What is it?
The suprascapular nerve arises from the branches of the C4 - C6 spinal nerve roots located in the neck. This nerve innervates the supraspinatus and infraspinatus muscles, which contribute to shoulder abduction and external rotation. The suprascapular nerve supplies sensation to several shoulder structures including ligaments, acromioclavicular (AC) joint, and the glenohumeral joint itself.
A suprascapular nerve injury typically occurs due to compression or traction. A rotator cuff pathology leads to suprascapular nerve dysfunction and vice versa. Although suprascapular nerve dysfunction is relatively uncommon, usually on 2-4% of all shoulder pain, the condition is present in up to 8% of patients with a full rotator cuff tear.
Suprascapular neuropathy is typically unilateral and affects the dominant side more frequently. The clinical presentation includes posterior and superior shoulder pain and weakness. Patients may complain of increased symptoms when the shoulder is moved across the body in adduction and internal rotation. Overhead activity may increase symptoms as well.
Clinical evaluation may demonstrate tenderness to palpation over the suprascapular notch, which is located deep and posterior to the AC joint, between the spine of the scapula and clavicle. Chronic cases may show palpable atrophy of the supraspinatus or infraspinatus muscles.

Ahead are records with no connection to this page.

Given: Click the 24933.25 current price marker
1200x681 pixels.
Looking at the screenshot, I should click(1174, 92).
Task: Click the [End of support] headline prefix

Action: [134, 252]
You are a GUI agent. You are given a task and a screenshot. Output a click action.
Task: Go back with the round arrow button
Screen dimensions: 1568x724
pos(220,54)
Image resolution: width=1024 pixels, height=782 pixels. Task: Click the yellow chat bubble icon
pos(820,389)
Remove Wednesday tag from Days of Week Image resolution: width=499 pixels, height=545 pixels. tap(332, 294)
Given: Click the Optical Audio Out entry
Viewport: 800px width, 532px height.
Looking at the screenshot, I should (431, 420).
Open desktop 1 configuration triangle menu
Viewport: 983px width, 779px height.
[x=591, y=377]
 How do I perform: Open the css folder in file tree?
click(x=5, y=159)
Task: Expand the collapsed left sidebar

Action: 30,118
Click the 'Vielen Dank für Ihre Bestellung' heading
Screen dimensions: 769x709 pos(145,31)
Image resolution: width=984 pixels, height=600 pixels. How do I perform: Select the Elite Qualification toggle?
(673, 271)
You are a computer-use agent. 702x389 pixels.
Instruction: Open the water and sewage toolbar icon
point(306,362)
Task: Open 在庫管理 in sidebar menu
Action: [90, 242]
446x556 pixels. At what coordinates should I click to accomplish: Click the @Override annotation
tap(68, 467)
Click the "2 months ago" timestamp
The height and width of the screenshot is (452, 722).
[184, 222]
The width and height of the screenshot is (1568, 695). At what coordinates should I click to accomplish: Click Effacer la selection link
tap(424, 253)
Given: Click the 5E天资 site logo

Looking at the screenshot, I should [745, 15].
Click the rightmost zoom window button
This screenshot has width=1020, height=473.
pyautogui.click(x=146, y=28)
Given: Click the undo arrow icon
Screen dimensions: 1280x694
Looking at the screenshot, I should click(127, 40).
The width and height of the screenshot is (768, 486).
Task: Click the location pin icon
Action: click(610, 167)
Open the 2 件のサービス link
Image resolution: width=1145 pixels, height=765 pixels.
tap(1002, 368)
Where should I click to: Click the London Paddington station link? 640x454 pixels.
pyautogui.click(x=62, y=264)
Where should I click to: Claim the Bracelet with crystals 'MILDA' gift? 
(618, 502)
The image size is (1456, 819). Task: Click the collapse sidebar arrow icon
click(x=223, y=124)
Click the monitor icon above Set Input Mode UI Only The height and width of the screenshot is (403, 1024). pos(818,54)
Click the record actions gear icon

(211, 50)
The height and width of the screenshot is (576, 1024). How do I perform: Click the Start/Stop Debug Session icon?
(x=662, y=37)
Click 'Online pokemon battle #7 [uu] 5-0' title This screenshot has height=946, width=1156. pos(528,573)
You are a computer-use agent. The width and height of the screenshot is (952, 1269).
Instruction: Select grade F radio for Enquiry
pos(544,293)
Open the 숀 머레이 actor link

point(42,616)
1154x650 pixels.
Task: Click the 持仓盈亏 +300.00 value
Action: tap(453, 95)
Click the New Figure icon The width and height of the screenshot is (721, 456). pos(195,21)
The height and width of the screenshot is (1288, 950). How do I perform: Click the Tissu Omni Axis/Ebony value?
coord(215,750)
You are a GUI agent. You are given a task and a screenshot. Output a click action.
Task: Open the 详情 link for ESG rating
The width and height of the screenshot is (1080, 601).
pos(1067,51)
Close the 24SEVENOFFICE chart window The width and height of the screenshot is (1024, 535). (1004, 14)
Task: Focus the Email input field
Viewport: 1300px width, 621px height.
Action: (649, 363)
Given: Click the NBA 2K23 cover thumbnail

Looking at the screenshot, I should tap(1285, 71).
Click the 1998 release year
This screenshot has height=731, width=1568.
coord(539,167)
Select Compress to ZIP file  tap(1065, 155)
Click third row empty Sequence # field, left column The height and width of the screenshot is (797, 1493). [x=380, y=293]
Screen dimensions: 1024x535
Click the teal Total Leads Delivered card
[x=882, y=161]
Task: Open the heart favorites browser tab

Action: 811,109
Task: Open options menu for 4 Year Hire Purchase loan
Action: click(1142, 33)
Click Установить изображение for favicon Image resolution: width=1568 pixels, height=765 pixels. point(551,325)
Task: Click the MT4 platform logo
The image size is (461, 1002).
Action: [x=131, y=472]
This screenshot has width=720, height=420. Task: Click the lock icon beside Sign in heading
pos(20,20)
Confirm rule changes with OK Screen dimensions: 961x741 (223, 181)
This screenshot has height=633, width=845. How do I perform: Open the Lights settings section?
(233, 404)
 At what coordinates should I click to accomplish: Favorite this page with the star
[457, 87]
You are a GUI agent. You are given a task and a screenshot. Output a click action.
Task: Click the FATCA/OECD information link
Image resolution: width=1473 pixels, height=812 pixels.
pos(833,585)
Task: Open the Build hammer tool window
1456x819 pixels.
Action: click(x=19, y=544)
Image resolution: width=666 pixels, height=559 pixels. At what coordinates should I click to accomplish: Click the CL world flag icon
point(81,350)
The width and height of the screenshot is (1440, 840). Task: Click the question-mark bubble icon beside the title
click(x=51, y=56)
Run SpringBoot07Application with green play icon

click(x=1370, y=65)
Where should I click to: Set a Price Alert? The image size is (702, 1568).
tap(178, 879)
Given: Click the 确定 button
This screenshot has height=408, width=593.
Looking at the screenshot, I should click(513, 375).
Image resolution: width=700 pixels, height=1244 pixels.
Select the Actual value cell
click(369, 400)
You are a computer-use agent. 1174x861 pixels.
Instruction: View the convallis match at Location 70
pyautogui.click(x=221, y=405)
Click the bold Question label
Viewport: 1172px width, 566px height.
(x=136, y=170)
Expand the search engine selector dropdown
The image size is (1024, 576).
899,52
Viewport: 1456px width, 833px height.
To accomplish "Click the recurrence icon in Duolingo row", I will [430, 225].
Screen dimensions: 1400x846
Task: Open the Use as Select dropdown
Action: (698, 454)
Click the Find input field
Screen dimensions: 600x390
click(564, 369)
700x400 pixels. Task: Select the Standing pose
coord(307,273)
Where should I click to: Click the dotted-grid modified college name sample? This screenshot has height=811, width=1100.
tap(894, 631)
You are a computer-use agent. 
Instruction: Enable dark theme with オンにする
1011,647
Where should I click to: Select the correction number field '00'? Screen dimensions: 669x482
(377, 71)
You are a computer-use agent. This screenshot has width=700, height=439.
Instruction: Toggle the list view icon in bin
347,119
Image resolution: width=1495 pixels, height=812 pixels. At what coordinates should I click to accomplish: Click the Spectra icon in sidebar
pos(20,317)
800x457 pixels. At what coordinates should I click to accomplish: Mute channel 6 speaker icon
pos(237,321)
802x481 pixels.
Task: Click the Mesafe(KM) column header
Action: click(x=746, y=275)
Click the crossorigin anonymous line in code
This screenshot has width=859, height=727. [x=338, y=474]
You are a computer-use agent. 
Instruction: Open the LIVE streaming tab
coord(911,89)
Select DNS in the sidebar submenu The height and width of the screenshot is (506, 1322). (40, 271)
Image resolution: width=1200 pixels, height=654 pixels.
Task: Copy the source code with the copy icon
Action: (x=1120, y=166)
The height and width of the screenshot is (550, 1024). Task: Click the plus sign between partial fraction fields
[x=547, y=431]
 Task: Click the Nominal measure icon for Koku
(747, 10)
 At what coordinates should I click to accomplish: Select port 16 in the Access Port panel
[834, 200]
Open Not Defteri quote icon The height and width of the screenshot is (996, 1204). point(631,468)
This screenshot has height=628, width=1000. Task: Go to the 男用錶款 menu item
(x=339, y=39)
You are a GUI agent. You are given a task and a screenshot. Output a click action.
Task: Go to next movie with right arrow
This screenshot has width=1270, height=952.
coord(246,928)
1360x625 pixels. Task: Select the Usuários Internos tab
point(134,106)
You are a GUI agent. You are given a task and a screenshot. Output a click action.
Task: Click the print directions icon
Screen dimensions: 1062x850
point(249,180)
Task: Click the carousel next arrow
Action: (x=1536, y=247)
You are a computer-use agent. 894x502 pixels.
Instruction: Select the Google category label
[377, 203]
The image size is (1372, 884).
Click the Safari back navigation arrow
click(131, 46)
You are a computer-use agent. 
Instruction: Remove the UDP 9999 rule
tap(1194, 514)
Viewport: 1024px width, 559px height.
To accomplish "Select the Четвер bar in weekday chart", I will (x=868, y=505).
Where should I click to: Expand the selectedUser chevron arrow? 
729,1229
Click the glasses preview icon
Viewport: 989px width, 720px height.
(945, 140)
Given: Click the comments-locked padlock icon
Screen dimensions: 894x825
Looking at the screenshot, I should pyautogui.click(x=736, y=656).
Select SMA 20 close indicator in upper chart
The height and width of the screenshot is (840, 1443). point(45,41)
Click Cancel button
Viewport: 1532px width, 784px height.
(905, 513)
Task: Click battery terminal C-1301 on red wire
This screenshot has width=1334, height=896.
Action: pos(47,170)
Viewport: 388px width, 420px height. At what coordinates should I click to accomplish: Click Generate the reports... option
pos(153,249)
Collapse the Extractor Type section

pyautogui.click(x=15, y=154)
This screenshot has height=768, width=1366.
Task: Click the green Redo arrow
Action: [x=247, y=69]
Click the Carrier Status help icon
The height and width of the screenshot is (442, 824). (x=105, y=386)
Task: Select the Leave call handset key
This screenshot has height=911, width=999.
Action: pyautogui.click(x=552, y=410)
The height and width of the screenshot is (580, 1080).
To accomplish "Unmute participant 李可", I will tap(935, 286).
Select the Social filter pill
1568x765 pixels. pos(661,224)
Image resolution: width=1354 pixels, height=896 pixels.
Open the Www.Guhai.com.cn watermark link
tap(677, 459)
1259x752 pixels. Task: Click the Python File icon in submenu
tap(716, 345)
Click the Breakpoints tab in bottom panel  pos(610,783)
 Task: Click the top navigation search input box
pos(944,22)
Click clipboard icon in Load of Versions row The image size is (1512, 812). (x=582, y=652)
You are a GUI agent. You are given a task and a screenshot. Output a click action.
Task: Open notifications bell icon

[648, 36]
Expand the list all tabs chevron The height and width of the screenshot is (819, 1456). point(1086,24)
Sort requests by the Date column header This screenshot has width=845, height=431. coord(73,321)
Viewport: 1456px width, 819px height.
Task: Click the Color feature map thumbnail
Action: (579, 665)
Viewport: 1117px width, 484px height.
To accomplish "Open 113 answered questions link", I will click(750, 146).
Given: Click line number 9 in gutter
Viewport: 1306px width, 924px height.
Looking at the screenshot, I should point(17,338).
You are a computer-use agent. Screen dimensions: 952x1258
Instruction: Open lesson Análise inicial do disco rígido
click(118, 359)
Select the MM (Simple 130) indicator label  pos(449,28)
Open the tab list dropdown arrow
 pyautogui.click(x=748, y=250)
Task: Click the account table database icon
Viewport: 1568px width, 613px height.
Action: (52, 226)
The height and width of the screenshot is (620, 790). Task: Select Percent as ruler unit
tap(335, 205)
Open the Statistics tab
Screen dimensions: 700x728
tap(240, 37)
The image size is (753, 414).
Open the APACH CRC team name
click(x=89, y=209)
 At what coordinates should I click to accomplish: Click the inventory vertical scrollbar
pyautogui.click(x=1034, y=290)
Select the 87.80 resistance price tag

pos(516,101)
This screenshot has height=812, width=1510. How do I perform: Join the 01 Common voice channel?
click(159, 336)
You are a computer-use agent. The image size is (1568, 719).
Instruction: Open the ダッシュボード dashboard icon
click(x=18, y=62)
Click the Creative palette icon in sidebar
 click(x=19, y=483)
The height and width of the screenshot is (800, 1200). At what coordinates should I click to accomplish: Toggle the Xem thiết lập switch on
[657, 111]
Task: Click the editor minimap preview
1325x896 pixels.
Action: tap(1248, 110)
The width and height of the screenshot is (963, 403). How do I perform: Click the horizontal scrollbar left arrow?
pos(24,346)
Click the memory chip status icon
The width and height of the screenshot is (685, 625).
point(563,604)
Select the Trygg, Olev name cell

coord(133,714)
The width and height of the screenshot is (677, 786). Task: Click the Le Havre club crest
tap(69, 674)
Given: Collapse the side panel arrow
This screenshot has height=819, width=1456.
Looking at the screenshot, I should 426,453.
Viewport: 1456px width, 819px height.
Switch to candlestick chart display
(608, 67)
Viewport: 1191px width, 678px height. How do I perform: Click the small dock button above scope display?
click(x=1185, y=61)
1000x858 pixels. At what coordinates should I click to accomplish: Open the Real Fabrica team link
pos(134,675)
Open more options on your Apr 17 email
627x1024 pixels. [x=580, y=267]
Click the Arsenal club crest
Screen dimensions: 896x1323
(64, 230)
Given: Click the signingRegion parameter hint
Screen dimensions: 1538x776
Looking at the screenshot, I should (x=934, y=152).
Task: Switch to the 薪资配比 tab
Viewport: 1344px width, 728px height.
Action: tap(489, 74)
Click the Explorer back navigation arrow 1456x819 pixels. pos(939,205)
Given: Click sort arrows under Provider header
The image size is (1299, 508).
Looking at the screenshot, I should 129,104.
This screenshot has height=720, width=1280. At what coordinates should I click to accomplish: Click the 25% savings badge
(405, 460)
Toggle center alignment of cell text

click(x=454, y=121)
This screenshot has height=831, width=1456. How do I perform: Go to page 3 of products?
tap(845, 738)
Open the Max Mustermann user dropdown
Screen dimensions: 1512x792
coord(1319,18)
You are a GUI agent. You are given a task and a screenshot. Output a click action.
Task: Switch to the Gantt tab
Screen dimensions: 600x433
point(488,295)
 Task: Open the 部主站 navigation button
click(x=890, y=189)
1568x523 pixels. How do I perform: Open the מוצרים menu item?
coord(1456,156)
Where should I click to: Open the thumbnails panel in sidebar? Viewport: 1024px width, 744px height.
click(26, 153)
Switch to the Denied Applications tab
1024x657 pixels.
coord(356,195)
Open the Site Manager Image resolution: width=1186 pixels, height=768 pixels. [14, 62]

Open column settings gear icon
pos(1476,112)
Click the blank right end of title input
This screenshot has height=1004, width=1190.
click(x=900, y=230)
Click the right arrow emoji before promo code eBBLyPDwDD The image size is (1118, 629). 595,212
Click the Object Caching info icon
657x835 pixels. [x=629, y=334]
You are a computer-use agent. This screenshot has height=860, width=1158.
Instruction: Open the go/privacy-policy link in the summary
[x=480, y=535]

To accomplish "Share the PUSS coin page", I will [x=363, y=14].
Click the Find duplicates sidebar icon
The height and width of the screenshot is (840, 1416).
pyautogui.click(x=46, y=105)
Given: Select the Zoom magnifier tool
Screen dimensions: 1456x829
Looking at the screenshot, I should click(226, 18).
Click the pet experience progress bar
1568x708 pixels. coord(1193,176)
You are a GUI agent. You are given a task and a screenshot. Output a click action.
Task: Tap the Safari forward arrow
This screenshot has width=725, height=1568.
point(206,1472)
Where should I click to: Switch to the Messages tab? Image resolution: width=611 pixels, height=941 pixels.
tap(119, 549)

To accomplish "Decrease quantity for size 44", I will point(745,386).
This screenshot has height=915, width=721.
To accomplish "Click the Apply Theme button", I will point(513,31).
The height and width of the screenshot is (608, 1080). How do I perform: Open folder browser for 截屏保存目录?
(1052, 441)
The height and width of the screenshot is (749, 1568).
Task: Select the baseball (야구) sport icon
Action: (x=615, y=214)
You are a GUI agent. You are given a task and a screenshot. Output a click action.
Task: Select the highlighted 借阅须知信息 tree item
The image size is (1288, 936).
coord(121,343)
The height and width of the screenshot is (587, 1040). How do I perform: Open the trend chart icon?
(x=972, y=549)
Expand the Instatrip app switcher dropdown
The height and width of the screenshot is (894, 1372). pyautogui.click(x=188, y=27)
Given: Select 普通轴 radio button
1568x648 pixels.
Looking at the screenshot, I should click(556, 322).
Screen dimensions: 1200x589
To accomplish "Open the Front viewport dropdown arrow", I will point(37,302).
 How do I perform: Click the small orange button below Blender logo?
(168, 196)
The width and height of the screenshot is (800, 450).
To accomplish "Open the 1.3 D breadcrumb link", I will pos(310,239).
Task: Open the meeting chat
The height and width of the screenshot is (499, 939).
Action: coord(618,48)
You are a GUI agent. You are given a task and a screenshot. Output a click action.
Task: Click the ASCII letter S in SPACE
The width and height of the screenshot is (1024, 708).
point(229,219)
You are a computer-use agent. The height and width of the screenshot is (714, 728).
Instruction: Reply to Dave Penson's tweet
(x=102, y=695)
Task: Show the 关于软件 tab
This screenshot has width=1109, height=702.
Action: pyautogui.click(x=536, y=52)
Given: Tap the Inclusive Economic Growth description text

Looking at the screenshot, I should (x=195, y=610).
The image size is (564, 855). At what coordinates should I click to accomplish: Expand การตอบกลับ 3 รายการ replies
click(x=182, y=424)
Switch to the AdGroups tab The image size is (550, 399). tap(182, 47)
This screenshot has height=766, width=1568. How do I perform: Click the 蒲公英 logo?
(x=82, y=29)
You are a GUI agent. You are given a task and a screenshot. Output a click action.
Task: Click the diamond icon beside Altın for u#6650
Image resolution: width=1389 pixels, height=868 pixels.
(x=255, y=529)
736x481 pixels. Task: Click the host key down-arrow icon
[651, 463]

EMG testing provides the most definitive diagnosis. Plain film radiography, such as an x-ray, may be used to rule out any bony pathology. An MRI also has the ability to rule out compressive pathology. Ultrasonography is an alternative imaging option for suprascapular neuropathy.
Treatment typically includes rest and the avoidance of activities that place sustained and repetitive stress on the nerve. Patients should avoid excessive scapular protraction, cross body adduction, and overhead movements.
Conservative management can and should provide the most benefit. However, exercises that cause sustained stretch of the suprascapular nerve is not recommended.
Medical alternatives include steroid injections and surgical decompression in cases of persistent ongoing symptoms post conservative care or muscle atrophy. Suprascapular nerve decompression typically relieves pain however, return to normal muscle mass and strength is less predictable.